Bref un carnaval ouvert à la diversité (conservatrice), sans meneurs véritables ni programme politique concret à opposer au système actuel. Mon parti, debout la république, n'était pas dans le cortège, le FN et la droite populaire non plus. Un défilé assez nerveux mais calme et sans incidents où on entonnait facilement l'hymne national et la comptine "François et la quenelle"... tout cela donnait une impression de rassemblement d'opposants aux medias plus qu'aux politiques. Tous ceux qui ont été ces derniers temps dans le collimateur des sbires du Monde ou de France-inter étaient là. Une sorte de réponse à la gauche bobo en somme, rien de plus.

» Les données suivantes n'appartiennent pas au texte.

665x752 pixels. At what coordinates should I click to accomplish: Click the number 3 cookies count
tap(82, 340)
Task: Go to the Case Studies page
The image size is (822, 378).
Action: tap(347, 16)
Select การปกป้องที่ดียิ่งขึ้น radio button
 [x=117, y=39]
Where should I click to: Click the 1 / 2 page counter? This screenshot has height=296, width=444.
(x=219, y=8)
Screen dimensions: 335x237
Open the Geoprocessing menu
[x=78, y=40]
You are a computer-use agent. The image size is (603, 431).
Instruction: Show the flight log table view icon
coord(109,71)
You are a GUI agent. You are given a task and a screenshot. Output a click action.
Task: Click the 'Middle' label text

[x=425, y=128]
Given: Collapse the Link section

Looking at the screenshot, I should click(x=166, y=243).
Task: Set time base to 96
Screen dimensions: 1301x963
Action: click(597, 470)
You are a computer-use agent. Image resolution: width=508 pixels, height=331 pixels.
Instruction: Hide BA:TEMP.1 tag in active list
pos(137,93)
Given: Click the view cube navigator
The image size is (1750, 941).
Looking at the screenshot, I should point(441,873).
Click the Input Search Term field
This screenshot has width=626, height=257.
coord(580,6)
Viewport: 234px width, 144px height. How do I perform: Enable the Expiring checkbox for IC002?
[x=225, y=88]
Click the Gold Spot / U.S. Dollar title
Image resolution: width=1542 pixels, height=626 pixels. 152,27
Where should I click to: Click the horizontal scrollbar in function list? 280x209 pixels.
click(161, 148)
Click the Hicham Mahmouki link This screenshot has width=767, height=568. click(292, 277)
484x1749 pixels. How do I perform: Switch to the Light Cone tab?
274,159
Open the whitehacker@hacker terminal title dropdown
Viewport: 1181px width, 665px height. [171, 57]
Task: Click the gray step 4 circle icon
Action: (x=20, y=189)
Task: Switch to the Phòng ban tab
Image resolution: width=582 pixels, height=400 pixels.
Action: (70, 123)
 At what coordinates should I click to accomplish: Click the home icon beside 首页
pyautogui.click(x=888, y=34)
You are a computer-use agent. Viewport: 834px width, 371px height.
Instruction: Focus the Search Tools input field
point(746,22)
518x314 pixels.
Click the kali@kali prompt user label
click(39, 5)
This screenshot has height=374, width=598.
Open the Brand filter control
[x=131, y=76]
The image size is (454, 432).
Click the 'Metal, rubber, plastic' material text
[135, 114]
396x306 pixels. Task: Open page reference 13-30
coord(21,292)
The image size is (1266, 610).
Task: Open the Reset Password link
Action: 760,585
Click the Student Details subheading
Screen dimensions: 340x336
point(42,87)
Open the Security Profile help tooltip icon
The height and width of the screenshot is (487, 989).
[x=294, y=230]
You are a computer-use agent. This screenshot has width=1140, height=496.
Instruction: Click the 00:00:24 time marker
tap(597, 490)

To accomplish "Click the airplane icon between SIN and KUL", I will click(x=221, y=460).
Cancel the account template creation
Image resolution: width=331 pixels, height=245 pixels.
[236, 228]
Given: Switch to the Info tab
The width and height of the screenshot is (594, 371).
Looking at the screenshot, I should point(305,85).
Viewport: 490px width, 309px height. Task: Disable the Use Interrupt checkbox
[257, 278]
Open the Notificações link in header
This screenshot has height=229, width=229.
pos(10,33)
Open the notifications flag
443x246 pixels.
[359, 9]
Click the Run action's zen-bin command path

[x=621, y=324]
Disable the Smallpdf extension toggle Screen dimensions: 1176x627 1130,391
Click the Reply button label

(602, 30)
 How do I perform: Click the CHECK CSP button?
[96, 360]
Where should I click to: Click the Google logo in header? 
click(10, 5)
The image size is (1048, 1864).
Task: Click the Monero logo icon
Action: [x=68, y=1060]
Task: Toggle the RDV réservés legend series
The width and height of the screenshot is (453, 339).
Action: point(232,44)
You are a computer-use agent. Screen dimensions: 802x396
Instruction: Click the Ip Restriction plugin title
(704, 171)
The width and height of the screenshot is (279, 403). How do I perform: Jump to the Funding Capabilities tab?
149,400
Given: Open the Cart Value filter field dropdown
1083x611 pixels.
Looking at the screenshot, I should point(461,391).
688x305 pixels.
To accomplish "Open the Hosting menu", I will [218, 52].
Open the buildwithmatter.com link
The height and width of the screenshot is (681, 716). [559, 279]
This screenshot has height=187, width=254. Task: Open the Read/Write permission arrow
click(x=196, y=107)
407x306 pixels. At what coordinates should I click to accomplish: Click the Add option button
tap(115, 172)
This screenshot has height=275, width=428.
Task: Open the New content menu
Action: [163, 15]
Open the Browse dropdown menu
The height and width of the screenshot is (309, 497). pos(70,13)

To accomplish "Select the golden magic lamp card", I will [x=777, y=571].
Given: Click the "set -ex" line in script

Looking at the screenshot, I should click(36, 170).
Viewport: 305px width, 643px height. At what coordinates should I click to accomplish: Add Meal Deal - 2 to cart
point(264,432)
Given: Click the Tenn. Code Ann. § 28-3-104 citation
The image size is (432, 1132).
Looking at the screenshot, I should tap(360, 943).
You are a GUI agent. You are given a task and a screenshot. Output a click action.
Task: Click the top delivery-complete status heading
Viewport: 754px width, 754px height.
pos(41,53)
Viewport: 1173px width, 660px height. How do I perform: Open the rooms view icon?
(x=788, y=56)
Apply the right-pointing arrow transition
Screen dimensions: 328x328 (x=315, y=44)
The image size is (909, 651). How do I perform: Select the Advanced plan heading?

Après avoir sympathisé avec un jeune... islamiste(!) avec qui j'ai disserté de l'affaire Dieudonné puis de l'intégration républicaine et des religions j'ai suivi le cortège jusqu'à la place Vauban, son terminus, cerné par de massives forces de police. Des gens ont pris la parole depuis une estrade pour brailler des diatribes anti-PS : un artisan, une dame au chômage, un étudiant et quelques autres... qui criaient très fort mais ne proposaient rien de construit. C'était "jour de colère" à défaut de "jour de réflexions" ou de "jour de propositions", mais on ne peut tout faire en même temps. J'ai essayé de le faire remarquer à un type en blouson noir statique derrière moi : il n'a pas répondu, je n'avais pas remarqué le cordon de son oreillette : combien y avait-il de policiers en civil dans cette foule ? 

Puis la pluie s'éternisant et trempé jusqu'aux os je me suis décidé à rentrer après ce sympathique après-repas dominical. Avant d'atteindre le métro des CRS nous arrêtaient pour une fouille des sacs. Ouf ! Je n'avais pas d'explosifs sur moi, on m'a laissé passer. Mais cela devait fatalement poser problème pour les quelques jeunes venus en découdre avec les éventuels antifas ou pour les gens qui avaient prévu une petite lacrymo en cas d'agression extérieure. Au moment où je suis parti aucune friction n'avait encore eu lieu (vers 17h45)... mais par la suite dans ce contexte cela devait partir en vrille avec une foule qui n'acceptait pas, à juste titre, d'être massée et fouillée sous une pluie battante... sacré Manuel ! Il a bien fait les choses...

Les journalistes n'ont donc retenu que les échauffourées de cet hétéroclite défilé de mécontents de droite (et d'apolitiques). 30000 participants tout de même pour un rallye pédestre annoncé seulement sur le web, belle performance. Mais les observateurs et les curieux ne retiendront que l'inutilité de cette manifestation.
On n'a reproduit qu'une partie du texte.